You can either sit in a chair or lie on the floor for this stretch. If you are lying down, just bend both legs at the knee with your feet resting on the ground. From either a sitting or standing position lift the left leg and rest it on the right leg, just above the ankle.
Slowly circle your left ankle around to the left and then to the right. Repeat the same exercise with the right ankle. To get an even better stretch for each ankle try to write the alphabet in the air with your foot, leading with your big toe. If you are circling the ankle, do it ten times per ankle, and if you are using the alphabet method, do it two times per ankle.
2. Towel Stretch
This is another simple stretch that will improve your flexibility.
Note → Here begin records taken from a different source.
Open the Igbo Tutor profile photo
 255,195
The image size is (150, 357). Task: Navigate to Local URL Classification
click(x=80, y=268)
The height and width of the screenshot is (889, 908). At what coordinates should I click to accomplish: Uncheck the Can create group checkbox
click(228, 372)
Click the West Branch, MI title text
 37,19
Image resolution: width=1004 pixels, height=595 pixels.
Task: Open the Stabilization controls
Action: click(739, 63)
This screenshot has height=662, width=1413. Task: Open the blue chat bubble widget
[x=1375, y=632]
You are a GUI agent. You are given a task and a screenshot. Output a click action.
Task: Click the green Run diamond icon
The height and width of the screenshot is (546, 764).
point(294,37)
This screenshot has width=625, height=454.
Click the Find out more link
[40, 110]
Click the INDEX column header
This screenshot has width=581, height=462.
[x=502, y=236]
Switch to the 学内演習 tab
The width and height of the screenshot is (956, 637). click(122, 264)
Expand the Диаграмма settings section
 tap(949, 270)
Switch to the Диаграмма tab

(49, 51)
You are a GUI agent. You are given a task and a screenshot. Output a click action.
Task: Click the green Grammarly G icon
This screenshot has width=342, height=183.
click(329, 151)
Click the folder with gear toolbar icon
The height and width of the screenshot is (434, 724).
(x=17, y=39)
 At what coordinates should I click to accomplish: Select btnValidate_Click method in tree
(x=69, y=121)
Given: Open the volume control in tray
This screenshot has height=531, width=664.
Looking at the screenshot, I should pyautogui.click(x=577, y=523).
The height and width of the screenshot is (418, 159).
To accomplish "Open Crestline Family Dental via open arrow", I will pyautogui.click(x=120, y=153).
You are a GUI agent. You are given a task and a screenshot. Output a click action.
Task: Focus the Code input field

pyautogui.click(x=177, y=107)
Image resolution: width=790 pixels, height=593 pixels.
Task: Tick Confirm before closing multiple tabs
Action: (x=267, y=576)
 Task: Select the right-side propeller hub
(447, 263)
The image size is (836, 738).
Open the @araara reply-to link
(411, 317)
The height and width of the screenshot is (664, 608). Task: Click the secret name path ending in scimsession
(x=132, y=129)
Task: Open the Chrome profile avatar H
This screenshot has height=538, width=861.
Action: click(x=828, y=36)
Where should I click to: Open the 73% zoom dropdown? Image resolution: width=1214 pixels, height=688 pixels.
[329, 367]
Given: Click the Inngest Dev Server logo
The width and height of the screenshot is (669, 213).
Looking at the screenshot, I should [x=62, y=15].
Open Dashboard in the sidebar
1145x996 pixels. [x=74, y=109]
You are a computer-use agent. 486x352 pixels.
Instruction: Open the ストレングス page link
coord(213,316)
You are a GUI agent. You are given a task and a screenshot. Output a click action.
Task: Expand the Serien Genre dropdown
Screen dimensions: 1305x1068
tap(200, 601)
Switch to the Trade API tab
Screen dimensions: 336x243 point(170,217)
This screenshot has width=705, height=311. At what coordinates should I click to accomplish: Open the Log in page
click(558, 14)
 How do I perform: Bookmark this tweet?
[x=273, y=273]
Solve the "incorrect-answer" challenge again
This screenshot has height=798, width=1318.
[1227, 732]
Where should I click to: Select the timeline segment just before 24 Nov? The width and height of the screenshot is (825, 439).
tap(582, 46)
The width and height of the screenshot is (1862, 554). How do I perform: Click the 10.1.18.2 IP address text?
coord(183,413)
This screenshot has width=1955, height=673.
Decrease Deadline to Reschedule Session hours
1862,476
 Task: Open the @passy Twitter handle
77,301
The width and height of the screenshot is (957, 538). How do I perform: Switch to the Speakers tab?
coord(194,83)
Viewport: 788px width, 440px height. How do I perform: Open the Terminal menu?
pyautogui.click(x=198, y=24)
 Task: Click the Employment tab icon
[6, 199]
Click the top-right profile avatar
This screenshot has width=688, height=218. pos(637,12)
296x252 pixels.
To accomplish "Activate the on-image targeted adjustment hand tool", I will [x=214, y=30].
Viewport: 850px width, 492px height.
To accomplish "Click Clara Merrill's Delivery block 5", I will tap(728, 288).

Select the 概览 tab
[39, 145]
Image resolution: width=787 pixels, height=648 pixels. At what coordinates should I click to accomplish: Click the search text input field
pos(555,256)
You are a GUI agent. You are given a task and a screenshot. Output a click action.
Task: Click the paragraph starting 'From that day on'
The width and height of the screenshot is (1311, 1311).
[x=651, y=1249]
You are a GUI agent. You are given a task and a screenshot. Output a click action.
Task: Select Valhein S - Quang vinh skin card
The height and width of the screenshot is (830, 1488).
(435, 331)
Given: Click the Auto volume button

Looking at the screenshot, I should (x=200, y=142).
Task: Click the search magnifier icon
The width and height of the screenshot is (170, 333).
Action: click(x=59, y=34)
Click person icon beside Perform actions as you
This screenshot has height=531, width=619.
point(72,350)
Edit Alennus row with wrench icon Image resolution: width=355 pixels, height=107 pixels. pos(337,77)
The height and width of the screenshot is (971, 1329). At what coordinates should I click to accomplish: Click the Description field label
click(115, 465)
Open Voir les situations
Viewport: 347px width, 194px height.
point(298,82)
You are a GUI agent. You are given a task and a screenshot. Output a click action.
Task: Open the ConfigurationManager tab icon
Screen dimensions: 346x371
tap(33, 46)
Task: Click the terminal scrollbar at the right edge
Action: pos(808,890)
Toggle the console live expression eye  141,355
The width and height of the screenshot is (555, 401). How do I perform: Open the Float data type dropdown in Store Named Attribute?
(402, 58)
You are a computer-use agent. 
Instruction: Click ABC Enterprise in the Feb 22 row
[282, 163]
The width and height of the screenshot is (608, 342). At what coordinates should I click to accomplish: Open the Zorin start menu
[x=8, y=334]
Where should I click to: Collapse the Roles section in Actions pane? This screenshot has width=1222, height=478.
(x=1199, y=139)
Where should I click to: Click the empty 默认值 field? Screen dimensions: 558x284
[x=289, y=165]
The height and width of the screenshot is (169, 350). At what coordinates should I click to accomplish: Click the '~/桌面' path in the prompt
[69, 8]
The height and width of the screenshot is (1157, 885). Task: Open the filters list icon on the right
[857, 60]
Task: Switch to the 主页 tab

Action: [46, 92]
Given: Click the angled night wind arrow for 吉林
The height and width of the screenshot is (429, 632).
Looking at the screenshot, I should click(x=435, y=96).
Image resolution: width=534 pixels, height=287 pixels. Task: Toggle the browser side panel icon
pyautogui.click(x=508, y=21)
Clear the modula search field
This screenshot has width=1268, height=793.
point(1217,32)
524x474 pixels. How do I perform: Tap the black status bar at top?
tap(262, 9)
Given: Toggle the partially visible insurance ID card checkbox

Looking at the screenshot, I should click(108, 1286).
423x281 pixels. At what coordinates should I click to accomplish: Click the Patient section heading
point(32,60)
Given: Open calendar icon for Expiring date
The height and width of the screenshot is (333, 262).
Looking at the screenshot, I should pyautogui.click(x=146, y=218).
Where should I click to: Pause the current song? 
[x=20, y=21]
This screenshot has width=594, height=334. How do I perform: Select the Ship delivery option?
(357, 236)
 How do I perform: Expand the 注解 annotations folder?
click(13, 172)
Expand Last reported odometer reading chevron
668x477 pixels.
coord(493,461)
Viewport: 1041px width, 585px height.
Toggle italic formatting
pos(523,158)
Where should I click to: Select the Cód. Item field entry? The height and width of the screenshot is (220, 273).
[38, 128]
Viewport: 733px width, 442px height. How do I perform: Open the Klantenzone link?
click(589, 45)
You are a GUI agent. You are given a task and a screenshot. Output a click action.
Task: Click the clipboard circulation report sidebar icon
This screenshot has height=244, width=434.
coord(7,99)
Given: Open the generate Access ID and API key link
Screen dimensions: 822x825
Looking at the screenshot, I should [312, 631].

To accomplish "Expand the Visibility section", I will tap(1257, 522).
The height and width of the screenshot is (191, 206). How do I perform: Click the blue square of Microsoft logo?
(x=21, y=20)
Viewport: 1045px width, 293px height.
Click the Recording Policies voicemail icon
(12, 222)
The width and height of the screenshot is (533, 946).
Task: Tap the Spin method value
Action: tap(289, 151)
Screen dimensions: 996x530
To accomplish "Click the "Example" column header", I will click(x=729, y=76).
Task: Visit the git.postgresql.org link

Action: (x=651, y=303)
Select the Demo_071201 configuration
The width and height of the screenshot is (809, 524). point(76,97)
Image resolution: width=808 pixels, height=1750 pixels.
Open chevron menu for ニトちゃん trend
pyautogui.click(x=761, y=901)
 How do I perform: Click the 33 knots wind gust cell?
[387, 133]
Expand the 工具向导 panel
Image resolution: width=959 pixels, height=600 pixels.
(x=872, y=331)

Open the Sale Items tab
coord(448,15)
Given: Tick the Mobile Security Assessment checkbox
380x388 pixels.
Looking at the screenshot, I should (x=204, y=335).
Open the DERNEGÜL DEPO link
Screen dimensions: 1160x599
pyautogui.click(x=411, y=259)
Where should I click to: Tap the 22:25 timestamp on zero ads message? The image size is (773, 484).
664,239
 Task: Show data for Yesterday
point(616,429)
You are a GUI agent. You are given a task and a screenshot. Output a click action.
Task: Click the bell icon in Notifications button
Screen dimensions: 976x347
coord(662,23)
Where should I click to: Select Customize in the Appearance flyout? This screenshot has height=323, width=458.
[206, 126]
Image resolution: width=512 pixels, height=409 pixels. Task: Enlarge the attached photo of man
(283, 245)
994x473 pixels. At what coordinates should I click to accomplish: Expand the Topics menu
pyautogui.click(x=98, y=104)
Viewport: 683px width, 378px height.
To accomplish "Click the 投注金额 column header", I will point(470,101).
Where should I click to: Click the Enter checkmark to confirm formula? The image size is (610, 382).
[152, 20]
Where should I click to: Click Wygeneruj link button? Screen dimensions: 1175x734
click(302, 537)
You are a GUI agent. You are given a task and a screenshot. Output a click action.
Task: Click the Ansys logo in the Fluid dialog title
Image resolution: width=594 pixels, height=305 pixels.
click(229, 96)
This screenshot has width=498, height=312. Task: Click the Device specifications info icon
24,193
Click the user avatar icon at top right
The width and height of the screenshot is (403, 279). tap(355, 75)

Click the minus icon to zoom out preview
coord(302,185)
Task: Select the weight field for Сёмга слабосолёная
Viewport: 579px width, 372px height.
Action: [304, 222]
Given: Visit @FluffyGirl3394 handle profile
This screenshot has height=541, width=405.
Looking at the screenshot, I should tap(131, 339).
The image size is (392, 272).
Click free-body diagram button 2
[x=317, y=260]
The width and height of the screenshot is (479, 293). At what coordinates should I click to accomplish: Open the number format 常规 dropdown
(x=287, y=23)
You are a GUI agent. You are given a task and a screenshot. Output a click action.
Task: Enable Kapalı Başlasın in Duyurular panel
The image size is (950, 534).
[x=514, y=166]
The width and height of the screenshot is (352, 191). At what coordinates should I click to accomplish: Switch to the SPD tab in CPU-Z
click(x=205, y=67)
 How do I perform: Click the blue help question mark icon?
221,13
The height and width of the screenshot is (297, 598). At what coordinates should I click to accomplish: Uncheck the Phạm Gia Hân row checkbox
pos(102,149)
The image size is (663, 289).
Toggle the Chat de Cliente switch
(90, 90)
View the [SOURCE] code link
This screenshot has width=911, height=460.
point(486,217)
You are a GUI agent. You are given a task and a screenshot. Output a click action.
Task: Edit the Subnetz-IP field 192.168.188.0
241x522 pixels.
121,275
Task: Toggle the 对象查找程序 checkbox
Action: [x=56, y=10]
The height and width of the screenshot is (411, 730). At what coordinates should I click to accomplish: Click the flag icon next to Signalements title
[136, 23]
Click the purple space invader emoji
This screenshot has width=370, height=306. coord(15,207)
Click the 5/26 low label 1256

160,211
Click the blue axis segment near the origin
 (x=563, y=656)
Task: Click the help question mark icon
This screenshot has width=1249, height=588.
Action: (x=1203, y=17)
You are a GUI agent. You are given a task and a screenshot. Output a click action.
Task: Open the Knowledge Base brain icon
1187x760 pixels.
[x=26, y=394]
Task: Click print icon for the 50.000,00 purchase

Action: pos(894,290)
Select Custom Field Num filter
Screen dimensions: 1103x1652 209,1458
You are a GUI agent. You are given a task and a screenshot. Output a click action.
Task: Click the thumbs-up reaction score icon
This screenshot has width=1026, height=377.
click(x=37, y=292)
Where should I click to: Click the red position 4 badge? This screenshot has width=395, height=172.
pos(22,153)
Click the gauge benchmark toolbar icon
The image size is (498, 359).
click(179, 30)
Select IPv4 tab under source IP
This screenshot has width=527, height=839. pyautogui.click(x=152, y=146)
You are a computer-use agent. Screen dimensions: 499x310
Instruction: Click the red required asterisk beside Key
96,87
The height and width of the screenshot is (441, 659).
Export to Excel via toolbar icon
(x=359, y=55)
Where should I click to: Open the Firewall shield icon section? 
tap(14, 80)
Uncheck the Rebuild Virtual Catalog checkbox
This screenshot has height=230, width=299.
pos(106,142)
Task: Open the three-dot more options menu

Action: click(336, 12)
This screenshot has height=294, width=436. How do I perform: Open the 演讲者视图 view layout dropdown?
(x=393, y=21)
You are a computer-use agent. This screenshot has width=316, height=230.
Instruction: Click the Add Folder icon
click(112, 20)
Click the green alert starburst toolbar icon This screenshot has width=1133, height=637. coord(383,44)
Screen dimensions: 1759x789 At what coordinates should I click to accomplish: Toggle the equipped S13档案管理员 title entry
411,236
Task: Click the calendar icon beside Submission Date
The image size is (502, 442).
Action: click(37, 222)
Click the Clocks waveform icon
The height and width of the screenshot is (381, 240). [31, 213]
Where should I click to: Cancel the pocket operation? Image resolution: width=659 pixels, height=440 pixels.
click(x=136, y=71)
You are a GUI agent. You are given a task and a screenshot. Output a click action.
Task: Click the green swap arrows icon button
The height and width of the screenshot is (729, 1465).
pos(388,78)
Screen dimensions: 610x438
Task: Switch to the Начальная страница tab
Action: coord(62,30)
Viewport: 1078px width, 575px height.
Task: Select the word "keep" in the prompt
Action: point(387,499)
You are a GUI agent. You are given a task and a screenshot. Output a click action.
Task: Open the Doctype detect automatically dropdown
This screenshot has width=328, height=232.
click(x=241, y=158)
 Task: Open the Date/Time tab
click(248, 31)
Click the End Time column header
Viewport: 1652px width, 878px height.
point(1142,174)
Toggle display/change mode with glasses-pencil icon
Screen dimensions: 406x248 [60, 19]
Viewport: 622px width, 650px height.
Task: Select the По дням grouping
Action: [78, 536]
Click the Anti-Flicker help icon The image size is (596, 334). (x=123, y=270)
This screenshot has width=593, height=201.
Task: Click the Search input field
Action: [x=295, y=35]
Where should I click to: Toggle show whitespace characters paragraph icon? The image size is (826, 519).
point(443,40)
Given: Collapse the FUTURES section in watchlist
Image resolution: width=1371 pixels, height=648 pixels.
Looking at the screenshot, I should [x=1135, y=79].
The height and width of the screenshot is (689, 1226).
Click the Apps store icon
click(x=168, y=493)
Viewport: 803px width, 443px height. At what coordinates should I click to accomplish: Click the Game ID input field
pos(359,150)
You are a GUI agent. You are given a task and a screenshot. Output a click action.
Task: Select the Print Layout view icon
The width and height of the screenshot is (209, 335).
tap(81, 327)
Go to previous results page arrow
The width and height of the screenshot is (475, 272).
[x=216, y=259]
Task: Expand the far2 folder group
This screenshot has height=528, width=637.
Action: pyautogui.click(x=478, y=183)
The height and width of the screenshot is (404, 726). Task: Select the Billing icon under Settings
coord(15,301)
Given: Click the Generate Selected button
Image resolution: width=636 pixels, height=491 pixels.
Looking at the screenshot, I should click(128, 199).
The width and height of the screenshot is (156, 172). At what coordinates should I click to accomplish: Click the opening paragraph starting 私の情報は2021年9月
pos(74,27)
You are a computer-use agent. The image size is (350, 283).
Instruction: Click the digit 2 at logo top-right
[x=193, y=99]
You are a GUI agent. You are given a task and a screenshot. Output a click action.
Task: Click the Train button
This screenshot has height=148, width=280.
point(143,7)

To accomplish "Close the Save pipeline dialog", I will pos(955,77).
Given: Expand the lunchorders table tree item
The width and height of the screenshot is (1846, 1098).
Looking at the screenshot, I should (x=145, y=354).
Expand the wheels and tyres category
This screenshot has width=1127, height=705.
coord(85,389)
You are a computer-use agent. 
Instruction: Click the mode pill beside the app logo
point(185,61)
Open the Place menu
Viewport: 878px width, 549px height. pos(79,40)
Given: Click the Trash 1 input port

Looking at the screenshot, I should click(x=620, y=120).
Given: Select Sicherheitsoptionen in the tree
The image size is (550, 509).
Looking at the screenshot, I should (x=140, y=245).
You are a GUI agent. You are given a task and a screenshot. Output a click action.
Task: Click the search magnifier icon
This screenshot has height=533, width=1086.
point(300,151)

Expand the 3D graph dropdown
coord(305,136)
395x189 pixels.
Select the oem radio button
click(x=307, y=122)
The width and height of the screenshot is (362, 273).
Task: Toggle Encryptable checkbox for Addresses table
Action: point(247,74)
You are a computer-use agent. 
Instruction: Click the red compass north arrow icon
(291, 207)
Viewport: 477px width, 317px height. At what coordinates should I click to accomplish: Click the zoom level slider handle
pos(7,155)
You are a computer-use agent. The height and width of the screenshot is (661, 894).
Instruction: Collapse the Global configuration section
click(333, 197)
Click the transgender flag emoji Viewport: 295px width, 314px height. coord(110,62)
Sit up straight on the floor with your legs out in front of you. Take a rolled-up towel and place it under the ball of your left foot. With a hand holding each end of the towel, gently pull it towards you. Your foot should bend up and you will feel the stretch along the back of your leg. Keep the knee straight. Hold this stretch for twenty to thirty seconds and then repeat two to four times on each side.
3. Calf Stretches
This next stretch also concentrates on stretching out the calves and the Achilles tendon. Stand up straight and tall with your feet hip width apart. Stand about two feet from a wall, facing the wall. Take both arms and put them out straight in front of you until your palms are resting on the wall. Make sure your arms are perpendicular to the wall.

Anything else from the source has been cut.